#### REQUESTS
1: Answer these questions from the commentary on the Gita verses, one per line and marked to match:
(a) In what terms is akasha measured?
(b) As late as what year did Einstein still speak of a type of ether?
(c) What does the one sun illumine in verse 33?
2: For each statement, say yes or no according to the commentary on the Gita verses, and quote the words that decide it:
(a) The Michelson-Morley experiment discounted the ether as a physical medium.
(b) The Gita sets out to establish the existence of space as a non-physical principle.
(c) Einstein held that the idea of motion may be applied to the ether.
3: Write the next few sentences of the commentary on the Gita verses, starting after its last sentence.

#### SOURCE EXCERPT
:::::
32)         As the all-pervading, subtle space-principle is untarnished by reason of its subtlety, so the Self, seated everywhere in the body, is untarnished.


         Space is akasha, otherwise known as ether. Akasha provides space for everything to exist, and is measured in terms of the constant speed of light. It is subtle enough to not be physical at all. The famous Michelson-Morley experiment was misinterpreted to discount the existence of the ether, but what it actually did was discount it as a physical medium. After more than a hundred years of confusion, the ether is coming back into physics. Simple logic tells us that since the speed of light is a constant, independent of motion, so also would be the property of any propagating medium. Ether and light, among other things, teach us that the universe is not solely a physical phenomenon. From Wikipedia:


As late as 1920, Einstein himself still spoke of a type of ether that was not a “ponderable medium” but something of significance nonetheless:


“...More careful reflection teaches us, however, that the special theory of relativity does not compel us to deny ether. We may assume the existence of an ether... Recapitulating, we may say that according to the general theory of relativity space is endowed with physical qualities; in this sense, therefore, there exists an ether... According to the general theory of relativity space without ether is unthinkable; for in such space there not only would be no propagation of light, but also no possibility of existence for standards of space and time (measuring-rods and clocks), nor therefore any space-time intervals in the physical sense. But this ether may not be thought of as endowed with the quality characteristic of ponderable media, as consisting of parts which may be tracked through time. The idea of motion may not be applied to it.”


It looks like the rishis weren’t as far off as some have thought!

         Of course, the Gita isn’t trying to establish the existence of space as a non-physical principle. It assumes that such a concept is obvious to anyone, and is merely using it as an analogy for the Self. The idea is that pure space is not affected by the things occupying it, and just like that the absolute aspect of the Self is not affected by things either. Krishna is giving Arjuna yet another handy way to contemplate his mysterious universe.


33)         As the one sun illumines this whole world, so the Lord of the field illumines all the field.


         After a rather scientific presentation via the string of analogies, the Gita brings the chapter to a close with a classic image. Meditating on the universality and beneficence of sunlight is very close to how the Absolute strikes us.
:::::
#### EXTRACTED INFORMATION

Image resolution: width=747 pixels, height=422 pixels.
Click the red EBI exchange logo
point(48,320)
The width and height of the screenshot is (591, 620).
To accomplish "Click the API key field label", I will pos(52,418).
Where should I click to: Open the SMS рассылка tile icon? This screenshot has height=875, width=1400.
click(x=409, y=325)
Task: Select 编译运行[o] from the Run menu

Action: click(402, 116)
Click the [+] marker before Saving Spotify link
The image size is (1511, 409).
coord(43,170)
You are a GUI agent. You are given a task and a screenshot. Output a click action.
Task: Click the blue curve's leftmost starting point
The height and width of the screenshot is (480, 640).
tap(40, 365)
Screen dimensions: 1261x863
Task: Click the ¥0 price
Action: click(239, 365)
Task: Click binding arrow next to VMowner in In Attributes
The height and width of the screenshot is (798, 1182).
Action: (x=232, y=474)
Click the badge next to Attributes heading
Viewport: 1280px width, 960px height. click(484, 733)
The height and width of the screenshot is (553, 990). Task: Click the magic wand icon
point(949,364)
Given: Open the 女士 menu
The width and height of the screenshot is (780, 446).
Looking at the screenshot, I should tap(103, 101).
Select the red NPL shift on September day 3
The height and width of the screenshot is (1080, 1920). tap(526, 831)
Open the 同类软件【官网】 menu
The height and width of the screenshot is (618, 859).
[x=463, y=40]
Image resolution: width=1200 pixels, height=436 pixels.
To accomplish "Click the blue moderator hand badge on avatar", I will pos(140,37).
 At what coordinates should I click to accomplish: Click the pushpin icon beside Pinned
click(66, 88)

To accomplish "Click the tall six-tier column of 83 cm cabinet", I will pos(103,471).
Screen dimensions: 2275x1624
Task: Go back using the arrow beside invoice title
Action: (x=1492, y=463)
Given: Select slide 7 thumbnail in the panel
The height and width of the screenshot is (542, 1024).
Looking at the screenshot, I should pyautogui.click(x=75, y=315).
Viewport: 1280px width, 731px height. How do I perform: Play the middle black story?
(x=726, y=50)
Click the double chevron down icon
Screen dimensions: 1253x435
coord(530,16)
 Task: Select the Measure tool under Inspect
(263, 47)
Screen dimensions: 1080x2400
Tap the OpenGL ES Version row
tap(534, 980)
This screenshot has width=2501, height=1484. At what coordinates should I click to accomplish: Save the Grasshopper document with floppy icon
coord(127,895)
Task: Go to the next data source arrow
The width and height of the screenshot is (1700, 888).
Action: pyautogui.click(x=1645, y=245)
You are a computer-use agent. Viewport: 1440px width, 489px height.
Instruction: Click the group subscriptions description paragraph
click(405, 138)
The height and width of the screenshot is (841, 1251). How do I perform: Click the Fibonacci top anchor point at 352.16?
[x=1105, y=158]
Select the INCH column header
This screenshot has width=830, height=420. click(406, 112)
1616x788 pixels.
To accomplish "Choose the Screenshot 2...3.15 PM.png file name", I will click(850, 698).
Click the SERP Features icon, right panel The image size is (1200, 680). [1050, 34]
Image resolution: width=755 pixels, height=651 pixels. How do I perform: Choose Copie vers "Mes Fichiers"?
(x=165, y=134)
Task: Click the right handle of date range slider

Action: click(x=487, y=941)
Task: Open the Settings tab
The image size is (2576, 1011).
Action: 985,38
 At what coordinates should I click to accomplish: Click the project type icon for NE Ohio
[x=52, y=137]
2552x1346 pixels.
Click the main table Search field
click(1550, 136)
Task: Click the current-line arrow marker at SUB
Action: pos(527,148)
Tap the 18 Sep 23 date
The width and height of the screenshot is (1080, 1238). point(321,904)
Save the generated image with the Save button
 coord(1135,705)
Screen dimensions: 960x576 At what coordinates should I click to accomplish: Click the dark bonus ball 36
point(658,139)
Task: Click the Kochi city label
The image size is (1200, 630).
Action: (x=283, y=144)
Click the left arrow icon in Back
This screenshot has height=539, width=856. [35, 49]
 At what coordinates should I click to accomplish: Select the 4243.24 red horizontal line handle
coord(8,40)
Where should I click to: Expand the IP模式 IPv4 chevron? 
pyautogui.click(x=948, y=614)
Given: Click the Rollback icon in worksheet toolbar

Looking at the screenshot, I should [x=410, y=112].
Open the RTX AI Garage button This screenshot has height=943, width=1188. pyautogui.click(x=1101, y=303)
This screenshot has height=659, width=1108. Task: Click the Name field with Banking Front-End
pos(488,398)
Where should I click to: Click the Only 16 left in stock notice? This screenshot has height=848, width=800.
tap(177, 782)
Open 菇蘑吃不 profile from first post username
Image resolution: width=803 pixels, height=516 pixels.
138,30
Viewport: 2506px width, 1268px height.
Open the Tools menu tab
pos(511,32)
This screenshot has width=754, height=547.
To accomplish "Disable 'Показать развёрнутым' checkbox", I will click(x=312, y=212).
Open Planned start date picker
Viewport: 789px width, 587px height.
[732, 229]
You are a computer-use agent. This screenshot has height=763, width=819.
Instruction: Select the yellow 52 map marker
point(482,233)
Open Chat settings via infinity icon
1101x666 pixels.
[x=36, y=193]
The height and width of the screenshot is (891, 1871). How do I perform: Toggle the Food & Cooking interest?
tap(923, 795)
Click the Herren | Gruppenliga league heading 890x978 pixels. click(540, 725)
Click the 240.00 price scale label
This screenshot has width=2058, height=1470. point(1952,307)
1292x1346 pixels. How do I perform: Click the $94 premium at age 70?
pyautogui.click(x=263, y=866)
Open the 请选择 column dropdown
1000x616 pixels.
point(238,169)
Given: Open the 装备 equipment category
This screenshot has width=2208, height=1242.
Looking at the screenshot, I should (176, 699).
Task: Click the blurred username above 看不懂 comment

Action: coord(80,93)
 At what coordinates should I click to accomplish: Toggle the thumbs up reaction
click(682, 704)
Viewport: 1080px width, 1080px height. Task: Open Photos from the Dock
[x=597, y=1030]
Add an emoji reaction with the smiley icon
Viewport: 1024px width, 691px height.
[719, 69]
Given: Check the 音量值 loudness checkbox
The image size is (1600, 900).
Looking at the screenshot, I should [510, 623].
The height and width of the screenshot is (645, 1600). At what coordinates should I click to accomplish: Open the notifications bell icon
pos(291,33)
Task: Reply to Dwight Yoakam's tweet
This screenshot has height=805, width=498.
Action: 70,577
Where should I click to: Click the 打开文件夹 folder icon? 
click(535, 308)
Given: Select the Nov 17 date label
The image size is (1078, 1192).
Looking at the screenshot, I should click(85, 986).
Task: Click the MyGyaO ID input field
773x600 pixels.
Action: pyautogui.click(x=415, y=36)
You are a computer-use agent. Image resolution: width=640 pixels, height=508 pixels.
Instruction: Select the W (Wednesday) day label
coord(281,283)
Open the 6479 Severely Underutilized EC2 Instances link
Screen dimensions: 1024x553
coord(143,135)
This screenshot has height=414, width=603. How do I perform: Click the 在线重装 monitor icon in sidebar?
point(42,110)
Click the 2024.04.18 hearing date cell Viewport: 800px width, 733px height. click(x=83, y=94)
:::::
#### RESULTS OF THE EXERCISE
1:
(a) In terms of the constant speed of light.
(b) 1920.
(c) This whole world.

2:
(a) Yes: "what it actually did was discount it as a physical medium."
(b) No: "Of course, the Gita isn’t trying to establish the existence of space as a non-physical principle."
(c) No: "The idea of motion may not be applied to it."

3:
         If you’re like me, whenever you hear this metaphor you think of the sun up there beaming its radiance down onto us. But the intent is to see ourselves in the place of the sun. Our consciousness is the source of all we see. Out from our core radiates the vivifying light to bathe whatever is out there. We perceive what the light falls on, while empty space appears dark. And we don’t see what is on the far side of each “planet,” until it rotates around toward us, figuratively speaking. So always remember, we are the sun in the center of our personal galaxy, and not just a remote ball of dust circling around the periphery of something else.


34)         Those who by the eye of wisdom perceive the difference between the field and the knower of the field, and (its bearing on) elements-nature-emancipation—they go to the Supreme.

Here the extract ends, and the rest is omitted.